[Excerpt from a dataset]
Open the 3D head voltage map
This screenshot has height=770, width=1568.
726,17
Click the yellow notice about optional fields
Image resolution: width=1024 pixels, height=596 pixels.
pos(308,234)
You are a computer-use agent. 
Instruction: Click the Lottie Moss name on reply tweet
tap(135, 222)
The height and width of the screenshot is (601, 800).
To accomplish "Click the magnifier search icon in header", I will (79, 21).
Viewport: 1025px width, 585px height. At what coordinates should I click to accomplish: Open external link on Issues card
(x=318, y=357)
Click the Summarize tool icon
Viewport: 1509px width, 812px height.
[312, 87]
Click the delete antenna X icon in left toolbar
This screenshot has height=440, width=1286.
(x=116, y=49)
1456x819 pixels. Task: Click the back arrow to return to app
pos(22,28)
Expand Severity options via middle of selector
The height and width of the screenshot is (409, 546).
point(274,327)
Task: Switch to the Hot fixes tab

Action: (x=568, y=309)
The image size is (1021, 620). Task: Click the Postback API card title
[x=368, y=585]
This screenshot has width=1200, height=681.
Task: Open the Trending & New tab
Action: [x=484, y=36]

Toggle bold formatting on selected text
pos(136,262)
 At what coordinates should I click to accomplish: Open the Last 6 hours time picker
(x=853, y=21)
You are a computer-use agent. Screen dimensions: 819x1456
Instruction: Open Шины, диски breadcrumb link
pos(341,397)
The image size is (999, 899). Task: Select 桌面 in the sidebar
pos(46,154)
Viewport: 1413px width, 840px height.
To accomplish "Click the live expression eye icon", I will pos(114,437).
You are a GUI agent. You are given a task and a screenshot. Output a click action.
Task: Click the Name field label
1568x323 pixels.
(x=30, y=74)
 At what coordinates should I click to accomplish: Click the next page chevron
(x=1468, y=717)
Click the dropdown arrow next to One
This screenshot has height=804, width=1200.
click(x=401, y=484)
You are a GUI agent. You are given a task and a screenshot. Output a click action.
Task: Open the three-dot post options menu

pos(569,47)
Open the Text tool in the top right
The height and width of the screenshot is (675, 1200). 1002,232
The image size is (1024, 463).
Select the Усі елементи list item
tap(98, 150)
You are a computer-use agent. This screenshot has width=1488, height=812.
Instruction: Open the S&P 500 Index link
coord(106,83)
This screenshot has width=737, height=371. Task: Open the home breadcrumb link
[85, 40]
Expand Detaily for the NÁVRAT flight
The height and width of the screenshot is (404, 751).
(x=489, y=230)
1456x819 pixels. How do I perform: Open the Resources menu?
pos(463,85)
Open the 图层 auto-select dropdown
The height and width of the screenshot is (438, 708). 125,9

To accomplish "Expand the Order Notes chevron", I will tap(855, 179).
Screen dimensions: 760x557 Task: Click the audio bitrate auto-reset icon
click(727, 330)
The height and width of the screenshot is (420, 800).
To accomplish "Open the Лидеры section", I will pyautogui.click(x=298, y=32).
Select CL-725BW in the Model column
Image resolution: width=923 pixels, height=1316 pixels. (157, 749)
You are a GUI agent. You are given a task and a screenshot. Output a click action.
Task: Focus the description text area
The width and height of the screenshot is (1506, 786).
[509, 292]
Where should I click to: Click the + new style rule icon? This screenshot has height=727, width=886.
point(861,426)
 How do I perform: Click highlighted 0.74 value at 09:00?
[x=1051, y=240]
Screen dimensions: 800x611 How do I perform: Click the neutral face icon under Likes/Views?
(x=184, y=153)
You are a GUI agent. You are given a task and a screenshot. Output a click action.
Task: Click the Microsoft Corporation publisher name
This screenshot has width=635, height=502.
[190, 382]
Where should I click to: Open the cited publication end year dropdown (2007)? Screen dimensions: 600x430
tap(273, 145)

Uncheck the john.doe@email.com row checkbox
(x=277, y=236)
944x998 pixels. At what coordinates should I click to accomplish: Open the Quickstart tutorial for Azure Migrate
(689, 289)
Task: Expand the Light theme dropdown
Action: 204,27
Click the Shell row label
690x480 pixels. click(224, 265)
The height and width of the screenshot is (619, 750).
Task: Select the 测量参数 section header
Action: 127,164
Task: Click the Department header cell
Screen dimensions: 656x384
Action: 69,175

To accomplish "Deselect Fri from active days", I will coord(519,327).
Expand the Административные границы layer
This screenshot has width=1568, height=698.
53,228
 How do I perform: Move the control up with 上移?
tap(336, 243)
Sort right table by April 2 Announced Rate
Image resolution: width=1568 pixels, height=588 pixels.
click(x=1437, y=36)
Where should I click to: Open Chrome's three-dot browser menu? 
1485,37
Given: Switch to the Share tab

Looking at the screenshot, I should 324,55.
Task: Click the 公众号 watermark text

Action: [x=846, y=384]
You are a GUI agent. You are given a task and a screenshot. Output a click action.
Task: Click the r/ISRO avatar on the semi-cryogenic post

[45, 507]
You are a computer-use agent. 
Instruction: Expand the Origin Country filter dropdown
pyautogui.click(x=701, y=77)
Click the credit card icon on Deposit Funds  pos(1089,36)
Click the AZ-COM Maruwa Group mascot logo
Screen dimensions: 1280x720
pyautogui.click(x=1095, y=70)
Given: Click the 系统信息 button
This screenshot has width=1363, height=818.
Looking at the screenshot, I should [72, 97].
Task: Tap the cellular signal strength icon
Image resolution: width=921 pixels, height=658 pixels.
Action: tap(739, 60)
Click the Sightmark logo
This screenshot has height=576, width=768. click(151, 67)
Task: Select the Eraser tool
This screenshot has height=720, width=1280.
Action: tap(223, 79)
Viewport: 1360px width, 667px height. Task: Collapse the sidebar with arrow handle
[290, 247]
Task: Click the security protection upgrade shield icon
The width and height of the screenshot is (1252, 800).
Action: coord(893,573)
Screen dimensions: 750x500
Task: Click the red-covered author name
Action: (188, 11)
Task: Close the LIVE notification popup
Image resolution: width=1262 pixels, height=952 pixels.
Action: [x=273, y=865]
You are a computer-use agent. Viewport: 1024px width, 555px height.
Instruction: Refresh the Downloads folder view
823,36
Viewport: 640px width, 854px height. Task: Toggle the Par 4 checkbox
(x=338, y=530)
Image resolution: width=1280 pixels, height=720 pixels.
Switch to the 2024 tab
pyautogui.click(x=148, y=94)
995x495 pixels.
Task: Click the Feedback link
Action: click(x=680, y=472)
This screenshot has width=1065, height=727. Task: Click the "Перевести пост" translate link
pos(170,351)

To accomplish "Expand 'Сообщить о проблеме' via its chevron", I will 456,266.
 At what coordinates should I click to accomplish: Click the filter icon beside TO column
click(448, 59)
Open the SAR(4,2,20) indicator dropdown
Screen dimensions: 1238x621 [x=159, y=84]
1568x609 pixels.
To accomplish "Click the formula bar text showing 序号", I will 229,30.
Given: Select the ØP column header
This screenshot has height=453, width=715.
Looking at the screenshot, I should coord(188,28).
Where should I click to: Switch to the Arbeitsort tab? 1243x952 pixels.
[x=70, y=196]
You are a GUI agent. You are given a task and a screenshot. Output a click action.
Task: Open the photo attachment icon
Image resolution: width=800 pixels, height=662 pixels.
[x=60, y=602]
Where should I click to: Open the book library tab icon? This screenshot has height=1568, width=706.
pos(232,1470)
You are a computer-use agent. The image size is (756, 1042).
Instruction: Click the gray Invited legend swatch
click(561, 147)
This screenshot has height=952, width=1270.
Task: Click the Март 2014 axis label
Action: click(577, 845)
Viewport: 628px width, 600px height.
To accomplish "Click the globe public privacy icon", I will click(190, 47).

EXERCISE PROMPT: Edit the lines of the dataset excerpt by replacing "GUI agent" with "GUI assistant" wherever it occurs, and leave everything else unchanged.

TASK SOLUTION:
Open the 3D head voltage map
This screenshot has height=770, width=1568.
726,17
Click the yellow notice about optional fields
Image resolution: width=1024 pixels, height=596 pixels.
pos(308,234)
You are a computer-use agent. 
Instruction: Click the Lottie Moss name on reply tweet
tap(135, 222)
The height and width of the screenshot is (601, 800).
To accomplish "Click the magnifier search icon in header", I will (79, 21).
Viewport: 1025px width, 585px height. At what coordinates should I click to accomplish: Open external link on Issues card
(x=318, y=357)
Click the Summarize tool icon
Viewport: 1509px width, 812px height.
[312, 87]
Click the delete antenna X icon in left toolbar
This screenshot has height=440, width=1286.
(x=116, y=49)
1456x819 pixels. Task: Click the back arrow to return to app
pos(22,28)
Expand Severity options via middle of selector
The height and width of the screenshot is (409, 546).
point(274,327)
Task: Switch to the Hot fixes tab

Action: (x=568, y=309)
The image size is (1021, 620). Task: Click the Postback API card title
[x=368, y=585]
This screenshot has width=1200, height=681.
Task: Open the Trending & New tab
Action: [x=484, y=36]

Toggle bold formatting on selected text
pos(136,262)
 At what coordinates should I click to accomplish: Open the Last 6 hours time picker
(x=853, y=21)
You are a computer-use agent. Screen dimensions: 819x1456
Instruction: Open Шины, диски breadcrumb link
pos(341,397)
The image size is (999, 899). Task: Select 桌面 in the sidebar
pos(46,154)
Viewport: 1413px width, 840px height.
To accomplish "Click the live expression eye icon", I will pos(114,437).
You are a GUI assistant. You are given a task and a screenshot. Output a click action.
Task: Click the Name field label
1568x323 pixels.
(x=30, y=74)
 At what coordinates should I click to accomplish: Click the next page chevron
(x=1468, y=717)
Click the dropdown arrow next to One
This screenshot has height=804, width=1200.
click(x=401, y=484)
You are a GUI assistant. You are given a task and a screenshot. Output a click action.
Task: Open the three-dot post options menu

pos(569,47)
Open the Text tool in the top right
The height and width of the screenshot is (675, 1200). 1002,232
The image size is (1024, 463).
Select the Усі елементи list item
tap(98, 150)
You are a computer-use agent. This screenshot has width=1488, height=812.
Instruction: Open the S&P 500 Index link
coord(106,83)
This screenshot has width=737, height=371. Task: Open the home breadcrumb link
[85, 40]
Expand Detaily for the NÁVRAT flight
The height and width of the screenshot is (404, 751).
(x=489, y=230)
1456x819 pixels. How do I perform: Open the Resources menu?
pos(463,85)
Open the 图层 auto-select dropdown
The height and width of the screenshot is (438, 708). 125,9

To accomplish "Expand the Order Notes chevron", I will tap(855, 179).
Screen dimensions: 760x557 Task: Click the audio bitrate auto-reset icon
click(727, 330)
The height and width of the screenshot is (420, 800).
To accomplish "Open the Лидеры section", I will pyautogui.click(x=298, y=32).
Select CL-725BW in the Model column
Image resolution: width=923 pixels, height=1316 pixels. (157, 749)
You are a GUI assistant. You are given a task and a screenshot. Output a click action.
Task: Focus the description text area
The width and height of the screenshot is (1506, 786).
[509, 292]
Where should I click to: Click the + new style rule icon? This screenshot has height=727, width=886.
point(861,426)
 How do I perform: Click highlighted 0.74 value at 09:00?
[x=1051, y=240]
Screen dimensions: 800x611 How do I perform: Click the neutral face icon under Likes/Views?
(x=184, y=153)
You are a GUI assistant. You are given a task and a screenshot. Output a click action.
Task: Click the Microsoft Corporation publisher name
This screenshot has width=635, height=502.
[190, 382]
Where should I click to: Open the cited publication end year dropdown (2007)? Screen dimensions: 600x430
tap(273, 145)

Uncheck the john.doe@email.com row checkbox
(x=277, y=236)
944x998 pixels. At what coordinates should I click to accomplish: Open the Quickstart tutorial for Azure Migrate
(689, 289)
Task: Expand the Light theme dropdown
Action: 204,27
Click the Shell row label
690x480 pixels. click(224, 265)
The height and width of the screenshot is (619, 750).
Task: Select the 测量参数 section header
Action: 127,164
Task: Click the Department header cell
Screen dimensions: 656x384
Action: 69,175

To accomplish "Deselect Fri from active days", I will coord(519,327).
Expand the Административные границы layer
This screenshot has width=1568, height=698.
53,228
 How do I perform: Move the control up with 上移?
tap(336, 243)
Sort right table by April 2 Announced Rate
Image resolution: width=1568 pixels, height=588 pixels.
click(x=1437, y=36)
Where should I click to: Open Chrome's three-dot browser menu? 
1485,37
Given: Switch to the Share tab

Looking at the screenshot, I should 324,55.
Task: Click the 公众号 watermark text

Action: [x=846, y=384]
You are a GUI assistant. You are given a task and a screenshot. Output a click action.
Task: Click the r/ISRO avatar on the semi-cryogenic post

[45, 507]
You are a computer-use agent. 
Instruction: Expand the Origin Country filter dropdown
pyautogui.click(x=701, y=77)
Click the credit card icon on Deposit Funds  pos(1089,36)
Click the AZ-COM Maruwa Group mascot logo
Screen dimensions: 1280x720
pyautogui.click(x=1095, y=70)
Given: Click the 系统信息 button
This screenshot has width=1363, height=818.
Looking at the screenshot, I should [72, 97].
Task: Tap the cellular signal strength icon
Image resolution: width=921 pixels, height=658 pixels.
Action: tap(739, 60)
Click the Sightmark logo
This screenshot has height=576, width=768. click(151, 67)
Task: Select the Eraser tool
This screenshot has height=720, width=1280.
Action: tap(223, 79)
Viewport: 1360px width, 667px height. Task: Collapse the sidebar with arrow handle
[290, 247]
Task: Click the security protection upgrade shield icon
The width and height of the screenshot is (1252, 800).
Action: coord(893,573)
Screen dimensions: 750x500
Task: Click the red-covered author name
Action: (188, 11)
Task: Close the LIVE notification popup
Image resolution: width=1262 pixels, height=952 pixels.
Action: [x=273, y=865]
You are a computer-use agent. Viewport: 1024px width, 555px height.
Instruction: Refresh the Downloads folder view
823,36
Viewport: 640px width, 854px height. Task: Toggle the Par 4 checkbox
(x=338, y=530)
Image resolution: width=1280 pixels, height=720 pixels.
Switch to the 2024 tab
pyautogui.click(x=148, y=94)
995x495 pixels.
Task: Click the Feedback link
Action: click(x=680, y=472)
This screenshot has width=1065, height=727. Task: Click the "Перевести пост" translate link
pos(170,351)

To accomplish "Expand 'Сообщить о проблеме' via its chevron", I will 456,266.
 At what coordinates should I click to accomplish: Click the filter icon beside TO column
click(448, 59)
Open the SAR(4,2,20) indicator dropdown
Screen dimensions: 1238x621 [x=159, y=84]
1568x609 pixels.
To accomplish "Click the formula bar text showing 序号", I will 229,30.
Given: Select the ØP column header
This screenshot has height=453, width=715.
Looking at the screenshot, I should coord(188,28).
Where should I click to: Switch to the Arbeitsort tab? 1243x952 pixels.
[x=70, y=196]
You are a GUI assistant. You are given a task and a screenshot. Output a click action.
Task: Open the photo attachment icon
Image resolution: width=800 pixels, height=662 pixels.
[x=60, y=602]
Where should I click to: Open the book library tab icon? This screenshot has height=1568, width=706.
pos(232,1470)
You are a computer-use agent. The image size is (756, 1042).
Instruction: Click the gray Invited legend swatch
click(561, 147)
This screenshot has height=952, width=1270.
Task: Click the Март 2014 axis label
Action: click(577, 845)
Viewport: 628px width, 600px height.
To accomplish "Click the globe public privacy icon", I will click(190, 47).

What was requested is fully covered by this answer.